■ WHAT IS BEING ASKED
Type out the entries below again, character for character.

»»

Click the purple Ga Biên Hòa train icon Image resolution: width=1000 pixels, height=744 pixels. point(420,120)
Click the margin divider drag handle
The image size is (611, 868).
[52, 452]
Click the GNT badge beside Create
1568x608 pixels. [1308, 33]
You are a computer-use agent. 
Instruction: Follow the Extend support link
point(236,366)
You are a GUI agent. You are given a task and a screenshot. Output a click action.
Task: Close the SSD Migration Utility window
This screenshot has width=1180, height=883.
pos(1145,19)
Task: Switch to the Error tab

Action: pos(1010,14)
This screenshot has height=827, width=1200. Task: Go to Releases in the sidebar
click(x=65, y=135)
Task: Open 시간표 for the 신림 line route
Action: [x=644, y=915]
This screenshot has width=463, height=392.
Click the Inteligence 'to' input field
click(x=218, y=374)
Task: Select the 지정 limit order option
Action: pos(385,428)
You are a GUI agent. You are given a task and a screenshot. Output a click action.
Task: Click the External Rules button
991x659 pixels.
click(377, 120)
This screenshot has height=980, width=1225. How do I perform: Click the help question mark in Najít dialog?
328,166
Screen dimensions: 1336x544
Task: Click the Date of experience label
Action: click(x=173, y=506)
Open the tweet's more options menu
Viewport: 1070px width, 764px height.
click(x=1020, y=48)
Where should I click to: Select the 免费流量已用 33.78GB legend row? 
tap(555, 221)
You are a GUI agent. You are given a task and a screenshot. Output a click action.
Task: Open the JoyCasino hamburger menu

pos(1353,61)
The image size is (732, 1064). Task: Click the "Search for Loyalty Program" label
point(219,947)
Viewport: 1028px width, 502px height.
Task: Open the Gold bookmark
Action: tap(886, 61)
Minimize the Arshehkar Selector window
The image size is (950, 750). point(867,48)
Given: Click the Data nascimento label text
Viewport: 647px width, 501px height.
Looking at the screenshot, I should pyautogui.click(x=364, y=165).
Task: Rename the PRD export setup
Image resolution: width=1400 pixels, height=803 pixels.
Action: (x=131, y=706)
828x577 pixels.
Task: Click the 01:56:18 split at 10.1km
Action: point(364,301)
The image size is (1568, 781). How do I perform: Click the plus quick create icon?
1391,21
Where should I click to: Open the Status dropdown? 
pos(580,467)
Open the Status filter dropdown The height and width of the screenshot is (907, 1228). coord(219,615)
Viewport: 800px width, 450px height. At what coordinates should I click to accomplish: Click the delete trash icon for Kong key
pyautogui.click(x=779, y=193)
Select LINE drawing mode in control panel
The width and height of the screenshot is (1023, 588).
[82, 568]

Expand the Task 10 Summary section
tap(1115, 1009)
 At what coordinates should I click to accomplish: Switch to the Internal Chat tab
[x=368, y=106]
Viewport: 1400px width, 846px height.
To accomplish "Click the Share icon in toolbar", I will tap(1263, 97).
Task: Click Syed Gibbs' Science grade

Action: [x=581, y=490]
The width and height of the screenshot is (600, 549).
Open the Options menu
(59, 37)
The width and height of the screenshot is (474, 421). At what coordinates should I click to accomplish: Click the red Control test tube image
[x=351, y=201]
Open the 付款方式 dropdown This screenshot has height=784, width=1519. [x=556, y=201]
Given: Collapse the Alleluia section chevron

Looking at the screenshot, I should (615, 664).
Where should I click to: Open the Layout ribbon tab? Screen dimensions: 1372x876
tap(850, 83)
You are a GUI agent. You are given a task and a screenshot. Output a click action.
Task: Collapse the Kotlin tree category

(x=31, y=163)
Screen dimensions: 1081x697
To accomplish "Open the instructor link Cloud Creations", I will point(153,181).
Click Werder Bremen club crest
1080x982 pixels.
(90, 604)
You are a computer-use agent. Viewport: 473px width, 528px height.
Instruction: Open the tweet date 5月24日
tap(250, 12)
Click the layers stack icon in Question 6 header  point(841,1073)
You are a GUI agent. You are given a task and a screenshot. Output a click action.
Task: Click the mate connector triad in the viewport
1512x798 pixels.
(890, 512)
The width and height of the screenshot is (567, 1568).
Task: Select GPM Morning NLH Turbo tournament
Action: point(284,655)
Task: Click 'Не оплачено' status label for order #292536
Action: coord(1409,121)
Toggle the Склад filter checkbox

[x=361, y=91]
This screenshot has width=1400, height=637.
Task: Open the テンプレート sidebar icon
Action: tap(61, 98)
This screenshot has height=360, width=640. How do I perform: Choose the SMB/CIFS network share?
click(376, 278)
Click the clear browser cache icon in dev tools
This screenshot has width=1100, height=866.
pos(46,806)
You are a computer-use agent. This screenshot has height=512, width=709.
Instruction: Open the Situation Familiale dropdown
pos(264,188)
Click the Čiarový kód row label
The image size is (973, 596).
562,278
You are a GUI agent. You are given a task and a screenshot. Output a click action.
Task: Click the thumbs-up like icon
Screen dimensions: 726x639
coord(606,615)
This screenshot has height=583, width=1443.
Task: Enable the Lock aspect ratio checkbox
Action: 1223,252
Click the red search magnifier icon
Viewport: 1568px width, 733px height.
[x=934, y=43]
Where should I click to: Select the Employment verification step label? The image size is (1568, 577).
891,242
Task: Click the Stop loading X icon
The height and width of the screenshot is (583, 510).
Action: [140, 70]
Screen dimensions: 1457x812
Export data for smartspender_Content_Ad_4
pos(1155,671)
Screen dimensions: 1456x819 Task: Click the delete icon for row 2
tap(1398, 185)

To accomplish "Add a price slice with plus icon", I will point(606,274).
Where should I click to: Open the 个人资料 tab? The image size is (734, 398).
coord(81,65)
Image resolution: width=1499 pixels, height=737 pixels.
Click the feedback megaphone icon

««

■ ANSWER BOX
Click the purple Ga Biên Hòa train icon Image resolution: width=1000 pixels, height=744 pixels. point(420,120)
Click the margin divider drag handle
The image size is (611, 868).
[52, 452]
Click the GNT badge beside Create
1568x608 pixels. [1308, 33]
You are a computer-use agent. 
Instruction: Follow the Extend support link
point(236,366)
You are a GUI agent. You are given a task and a screenshot. Output a click action.
Task: Close the SSD Migration Utility window
This screenshot has width=1180, height=883.
pos(1145,19)
Task: Switch to the Error tab

Action: pos(1010,14)
This screenshot has height=827, width=1200. Task: Go to Releases in the sidebar
click(x=65, y=135)
Task: Open 시간표 for the 신림 line route
Action: [x=644, y=915]
This screenshot has width=463, height=392.
Click the Inteligence 'to' input field
click(x=218, y=374)
Task: Select the 지정 limit order option
Action: pos(385,428)
You are a GUI agent. You are given a task and a screenshot. Output a click action.
Task: Click the External Rules button
991x659 pixels.
click(377, 120)
This screenshot has height=980, width=1225. How do I perform: Click the help question mark in Najít dialog?
328,166
Screen dimensions: 1336x544
Task: Click the Date of experience label
Action: click(x=173, y=506)
Open the tweet's more options menu
Viewport: 1070px width, 764px height.
click(x=1020, y=48)
Where should I click to: Select the 免费流量已用 33.78GB legend row? 
tap(555, 221)
You are a GUI agent. You are given a task and a screenshot. Output a click action.
Task: Open the JoyCasino hamburger menu

pos(1353,61)
The image size is (732, 1064). Task: Click the "Search for Loyalty Program" label
point(219,947)
Viewport: 1028px width, 502px height.
Task: Open the Gold bookmark
Action: tap(886, 61)
Minimize the Arshehkar Selector window
The image size is (950, 750). point(867,48)
Given: Click the Data nascimento label text
Viewport: 647px width, 501px height.
Looking at the screenshot, I should pyautogui.click(x=364, y=165).
Task: Rename the PRD export setup
Image resolution: width=1400 pixels, height=803 pixels.
Action: (x=131, y=706)
828x577 pixels.
Task: Click the 01:56:18 split at 10.1km
Action: point(364,301)
The image size is (1568, 781). How do I perform: Click the plus quick create icon?
1391,21
Where should I click to: Open the Status dropdown? 
pos(580,467)
Open the Status filter dropdown The height and width of the screenshot is (907, 1228). coord(219,615)
Viewport: 800px width, 450px height. At what coordinates should I click to accomplish: Click the delete trash icon for Kong key
pyautogui.click(x=779, y=193)
Select LINE drawing mode in control panel
The width and height of the screenshot is (1023, 588).
[82, 568]

Expand the Task 10 Summary section
tap(1115, 1009)
 At what coordinates should I click to accomplish: Switch to the Internal Chat tab
[x=368, y=106]
Viewport: 1400px width, 846px height.
To accomplish "Click the Share icon in toolbar", I will tap(1263, 97).
Task: Click Syed Gibbs' Science grade

Action: [x=581, y=490]
The width and height of the screenshot is (600, 549).
Open the Options menu
(59, 37)
The width and height of the screenshot is (474, 421). At what coordinates should I click to accomplish: Click the red Control test tube image
[x=351, y=201]
Open the 付款方式 dropdown This screenshot has height=784, width=1519. [x=556, y=201]
Given: Collapse the Alleluia section chevron

Looking at the screenshot, I should (615, 664).
Where should I click to: Open the Layout ribbon tab? Screen dimensions: 1372x876
tap(850, 83)
You are a GUI agent. You are given a task and a screenshot. Output a click action.
Task: Collapse the Kotlin tree category

(x=31, y=163)
Screen dimensions: 1081x697
To accomplish "Open the instructor link Cloud Creations", I will point(153,181).
Click Werder Bremen club crest
1080x982 pixels.
(90, 604)
You are a computer-use agent. Viewport: 473px width, 528px height.
Instruction: Open the tweet date 5月24日
tap(250, 12)
Click the layers stack icon in Question 6 header  point(841,1073)
You are a GUI agent. You are given a task and a screenshot. Output a click action.
Task: Click the mate connector triad in the viewport
1512x798 pixels.
(890, 512)
The width and height of the screenshot is (567, 1568).
Task: Select GPM Morning NLH Turbo tournament
Action: point(284,655)
Task: Click 'Не оплачено' status label for order #292536
Action: coord(1409,121)
Toggle the Склад filter checkbox

[x=361, y=91]
This screenshot has width=1400, height=637.
Task: Open the テンプレート sidebar icon
Action: tap(61, 98)
This screenshot has height=360, width=640. How do I perform: Choose the SMB/CIFS network share?
click(376, 278)
Click the clear browser cache icon in dev tools
This screenshot has width=1100, height=866.
pos(46,806)
You are a computer-use agent. This screenshot has height=512, width=709.
Instruction: Open the Situation Familiale dropdown
pos(264,188)
Click the Čiarový kód row label
The image size is (973, 596).
562,278
You are a GUI agent. You are given a task and a screenshot. Output a click action.
Task: Click the thumbs-up like icon
Screen dimensions: 726x639
coord(606,615)
This screenshot has height=583, width=1443.
Task: Enable the Lock aspect ratio checkbox
Action: 1223,252
Click the red search magnifier icon
Viewport: 1568px width, 733px height.
[x=934, y=43]
Where should I click to: Select the Employment verification step label? The image size is (1568, 577).
891,242
Task: Click the Stop loading X icon
The height and width of the screenshot is (583, 510).
Action: [140, 70]
Screen dimensions: 1457x812
Export data for smartspender_Content_Ad_4
pos(1155,671)
Screen dimensions: 1456x819 Task: Click the delete icon for row 2
tap(1398, 185)

To accomplish "Add a price slice with plus icon", I will point(606,274).
Where should I click to: Open the 个人资料 tab? The image size is (734, 398).
coord(81,65)
Image resolution: width=1499 pixels, height=737 pixels.
Click the feedback megaphone icon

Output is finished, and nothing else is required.